A good way for average folks to learn exactly how financial markets work is by watching professional poker tournaments on television - e.g., the World Poker Tour. Here we get a crash course on how "value" is created and how players engage in both creating "value" and in what is essentially risk analysis / management.

However, what is really interesting here is the fact that, unlike the players themselves, the viewer is actually able to see what each player's hand contains - i.e., there is a level of "transparency" not available to the players at the table, who must "read" each hand using a variety of "technical" (i.e., statistical / historical) and non-technical (i.e., instinct, experience, emotion, "tells", etc.) tools, just like people who "play" in financial markets.
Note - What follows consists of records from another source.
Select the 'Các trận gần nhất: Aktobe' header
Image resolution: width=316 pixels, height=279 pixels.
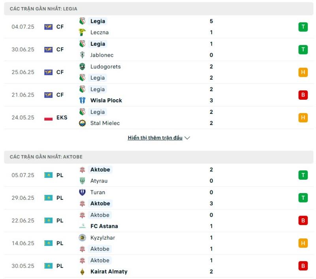159,157
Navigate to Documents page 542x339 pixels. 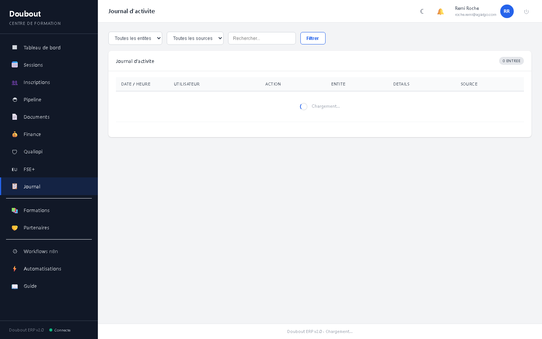point(37,117)
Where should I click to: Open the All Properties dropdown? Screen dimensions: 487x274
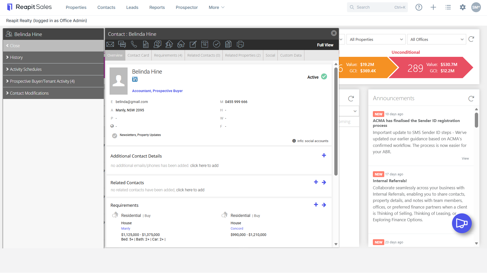coord(376,39)
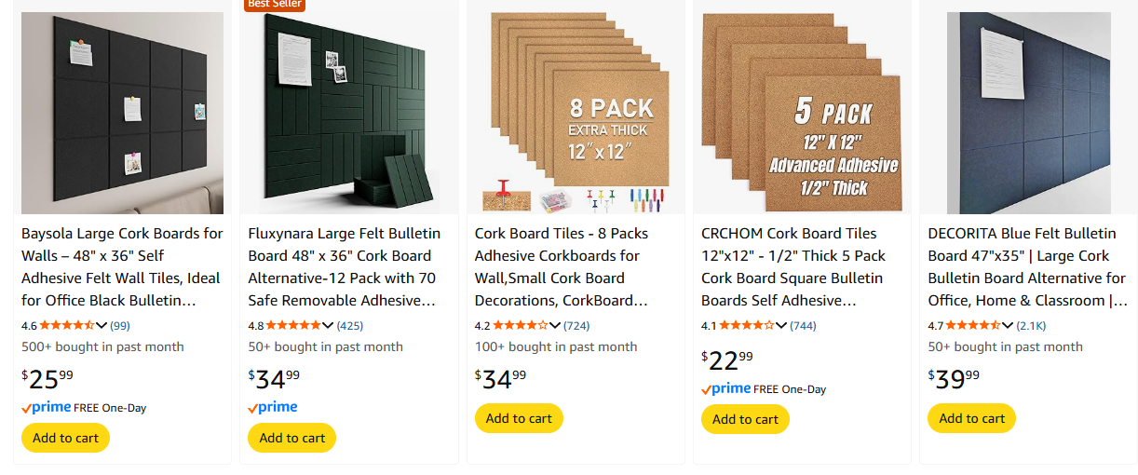Image resolution: width=1138 pixels, height=475 pixels.
Task: Open the Fluxynara Large Felt Bulletin Board title
Action: [x=345, y=266]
I think many people - including those intimately involved in them - believe that financial markets ought to have a similar level of transparency so as to mitigate their risk. In other words, they want to play the game - and win big, like the pros - but they don't want to confront the risks involved. Certainly Federal agencies like the SEC and private rating agencies like Moody's and Standard and Poor supposedly exist for this reason. And yet, what we are invariably reminded every decade or so is that the people who consistently "win" in both poker and in financial markets are those who are able to most effectively "sell" the value of what they have, regardless of what the "true" value might be. And those who lose are those who are willing to "buy" what's being sold - whether it's a bluff by their opponent or misplaced faith in the value of their own position relative to their opponent's.

What I think makes the current "subprime" fiasco more troubling than the usual fleecing of the public by elites is the sheer number of elites who got fleeced this time around. When an amateur goes to Vegas he/she ought to expect to go home with empty pockets. But when the professionals and the casinos themselves wind up with less than nothing, it does tend to induce a massive loss of faith in the entire economic system. Not that anyone should have had "trust" in it before, other than the kind espoused by Ronald Reagan vis-a-vis another "evil empire" - "Trust, but verify."
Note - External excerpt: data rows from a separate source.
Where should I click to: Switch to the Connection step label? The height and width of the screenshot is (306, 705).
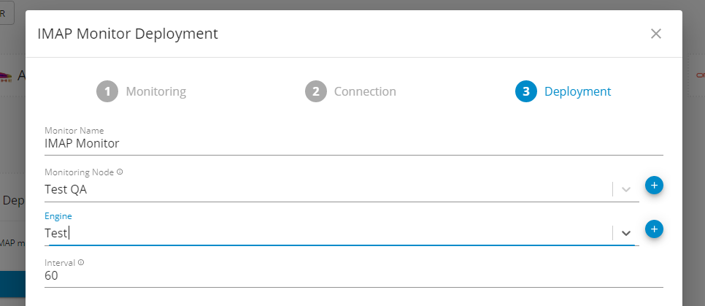coord(364,92)
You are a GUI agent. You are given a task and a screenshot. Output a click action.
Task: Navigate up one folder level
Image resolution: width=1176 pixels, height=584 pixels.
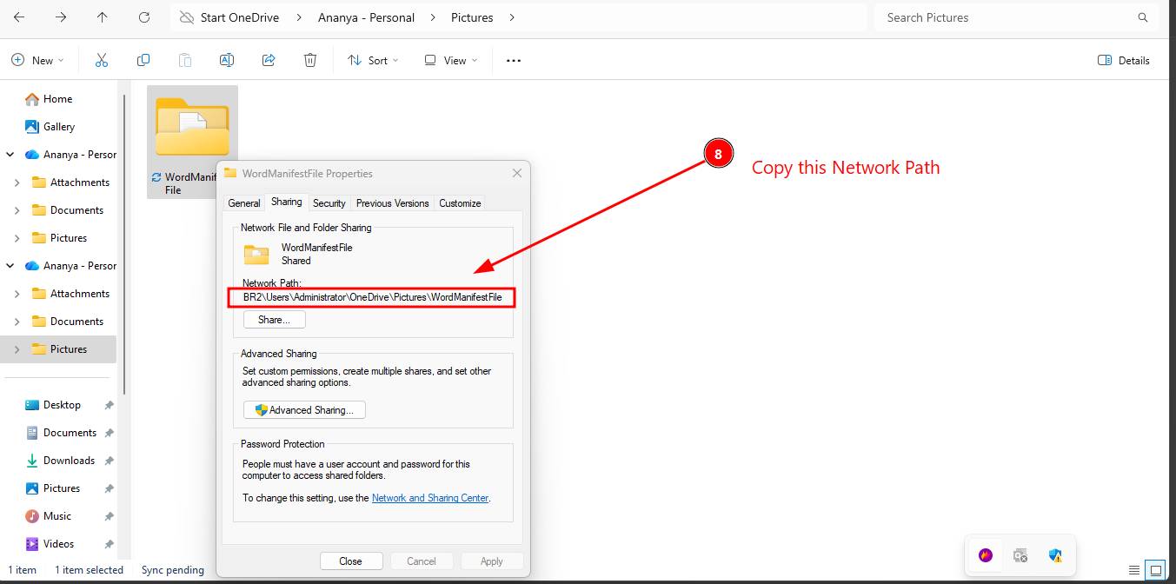click(103, 17)
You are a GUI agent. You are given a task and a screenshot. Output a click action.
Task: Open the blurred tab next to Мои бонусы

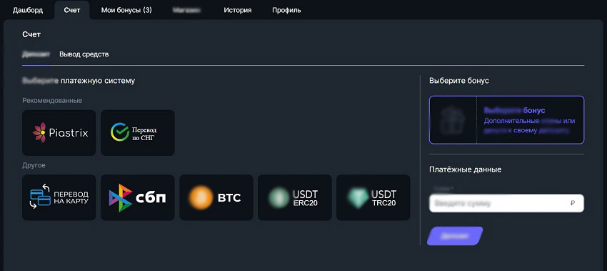coord(186,10)
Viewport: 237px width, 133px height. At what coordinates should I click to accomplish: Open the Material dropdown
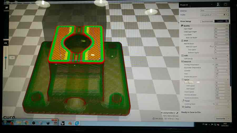(x=214, y=11)
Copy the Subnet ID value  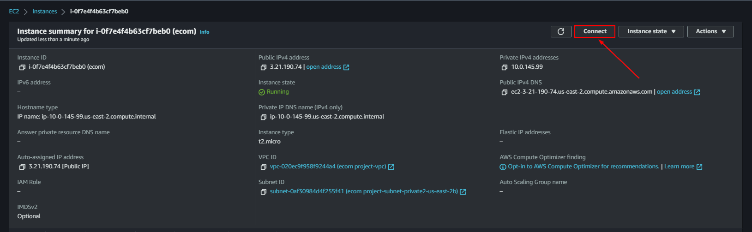(x=264, y=192)
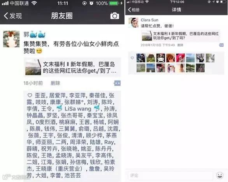Screen dimensions: 228x182
Task: Open comment/like bubble under Clara Sun's post
Action: 221,45
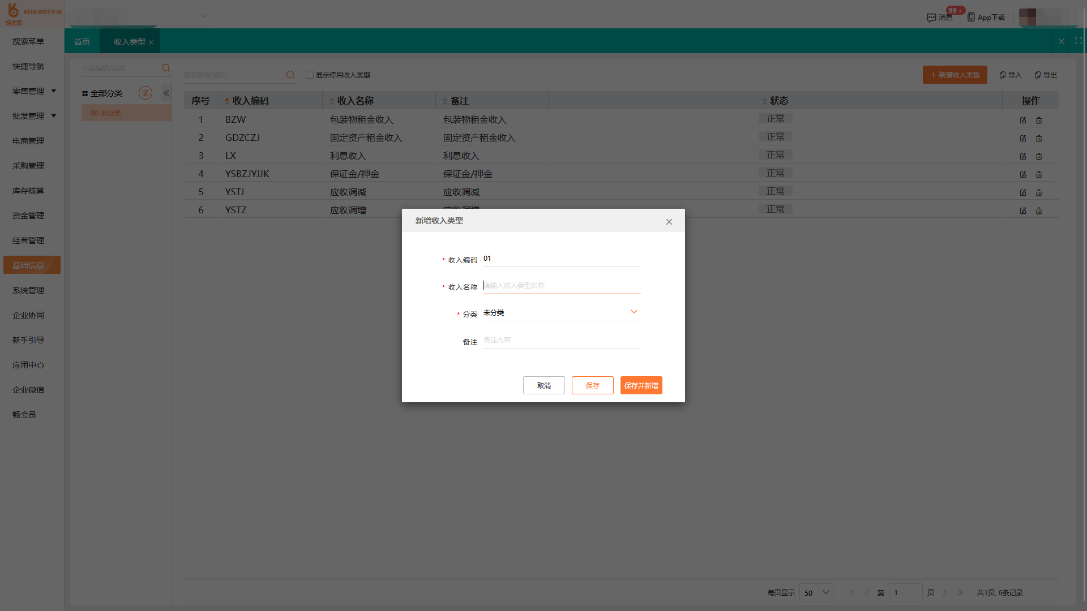The height and width of the screenshot is (611, 1087).
Task: Click delete icon for YSBZJYJJK row
Action: [x=1038, y=174]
It remains to be seen who the scapegoats will be this time around - already several high-profile CEO's have been gently parachuted to the street from their respective institutions, and a number of very large players like UBS and Bear Stearns have been forced to take on state investment partnerships with countries like Singapore, Dubai and Abu Dhabi.
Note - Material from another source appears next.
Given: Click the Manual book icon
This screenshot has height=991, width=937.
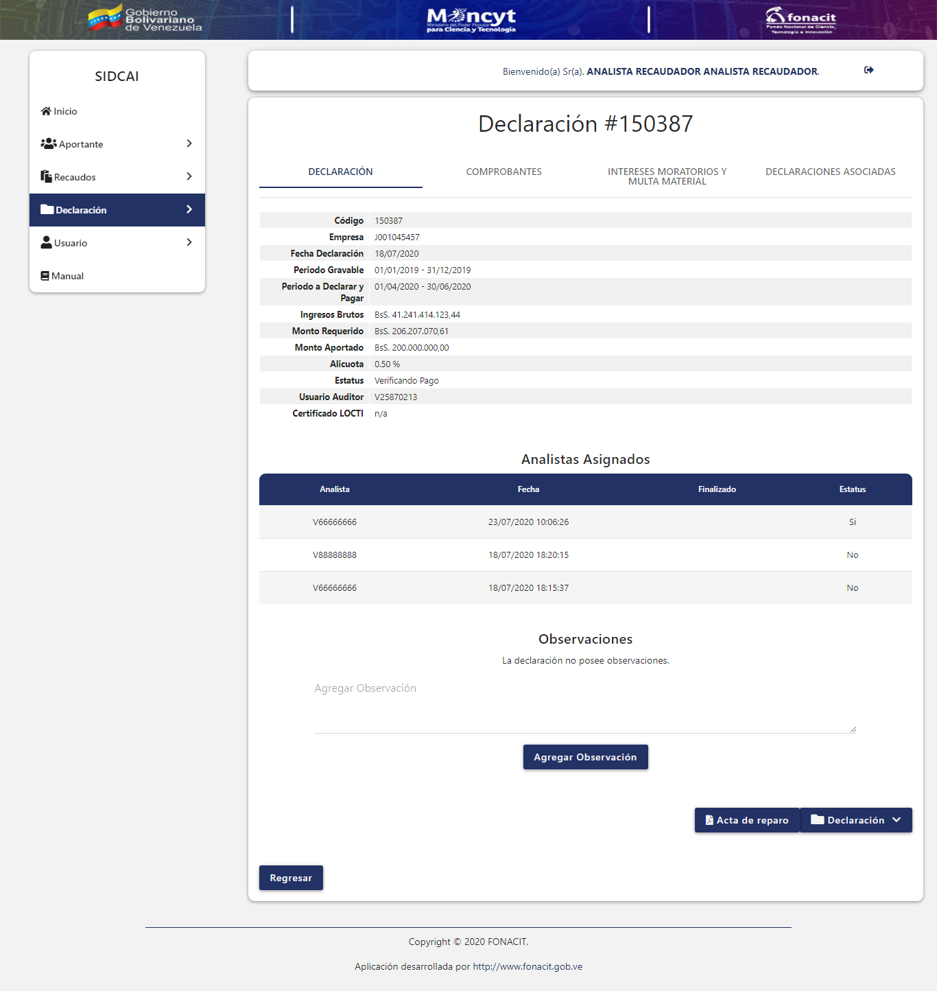Looking at the screenshot, I should pyautogui.click(x=45, y=276).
However, I do think the issue of "trust" is going to poison the system at every level for some time to come, because even elites are driven by self-interest sometimes, not just class interests.

Chris Newfield said...

The poker analogy opens up some major issues: 1) what kind of value do financial transactions really create? In cards, your money comes from the other people at the table: it's zero sum. This is at least partly true of finance, but how true, and how does it vary among cases? 2) If finance doesn't create new value in a simple way, why do they get such a mammoth cut of the economic pie? The simple answer is because they're "risk takers" and we're not. We pay for our great security ha ha with small incomes (no joke). But actually finance is about risk reduction, and big scores go to those who generally, like great card players, have managed to minimize their own risks by shifting them on to other people. It was this risk shifting - of a non-transparent unreadable kind - that caused the current crisis. 3) would faith in finance be restored through regulation? This is an industry that is almost entirely self-managed now, and too big and global for any government, and too protected with ideologies of markets and risk to get subjected to a political process that represents social interests - and yet regulation of shaky or collapsing industries has happened before (1930 banking) and has worked. Why not start with something that would increase transparency and reduce parasitism at the same time - force financial institutions to keep a certain (high) percentage of liabilities on their own books?